**The records**
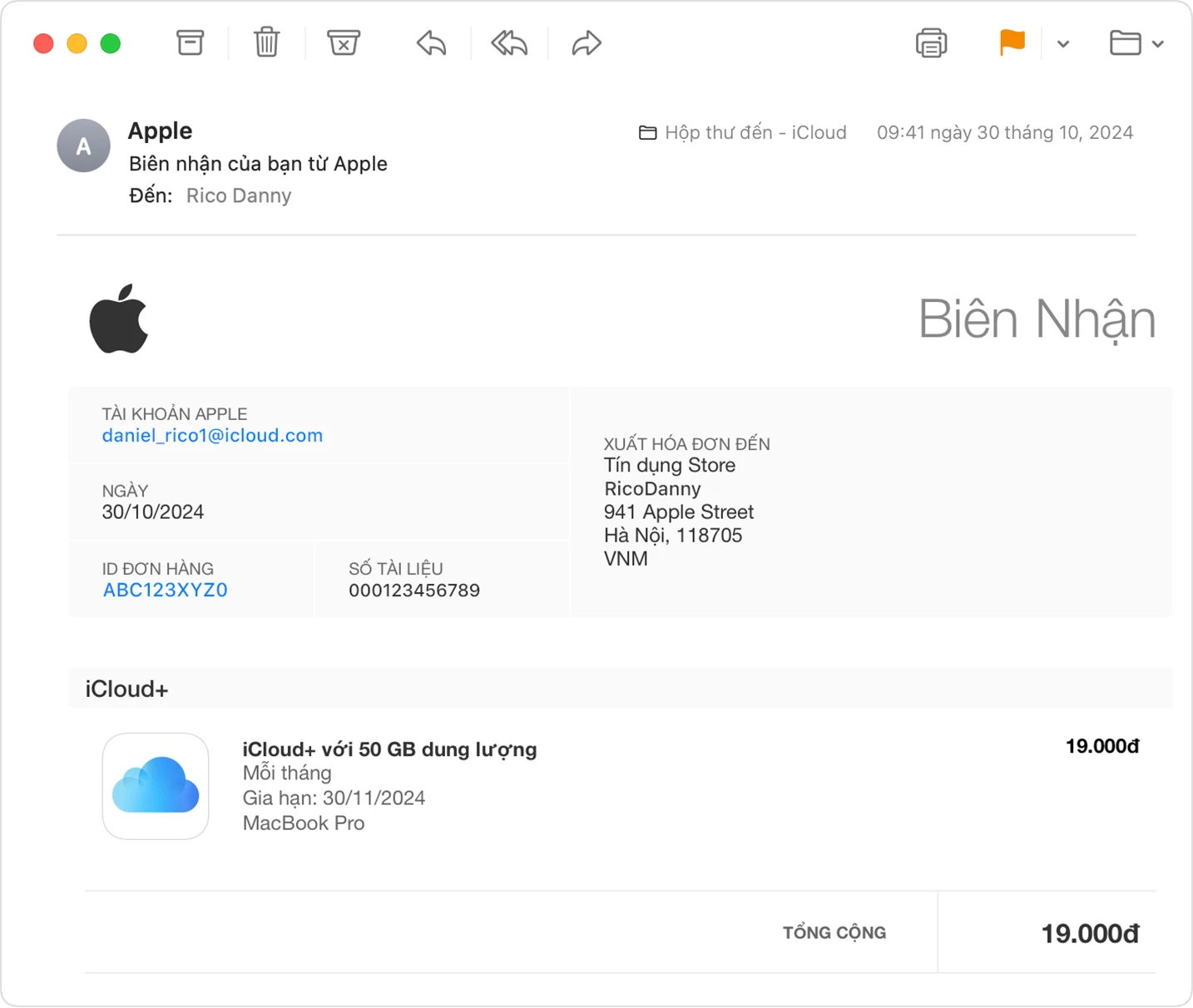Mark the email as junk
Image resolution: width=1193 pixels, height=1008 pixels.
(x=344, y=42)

---

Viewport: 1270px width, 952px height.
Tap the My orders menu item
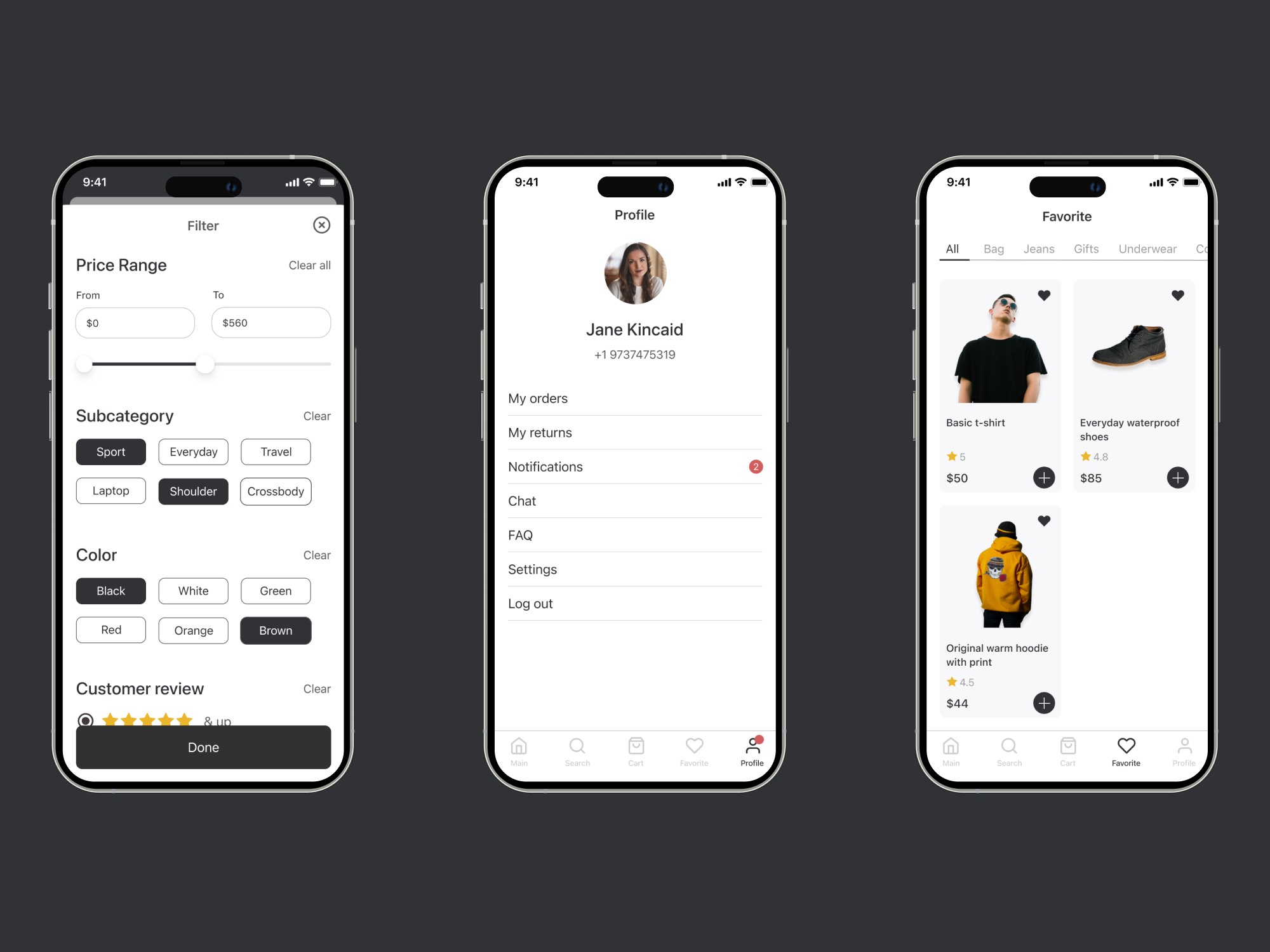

**Your task**
Render the lines from the one containing "Viewport: 1270px width, 952px height." up to and including the one containing "Tap the My orders menu item" as a Markdown table with the columns Row and Line, giving each its row number and skipping any blank lines.

**Correct answer**
| Row | Line |
|---|---|
| 1 | Viewport: 1270px width, 952px height. |
| 2 | Tap the My orders menu item |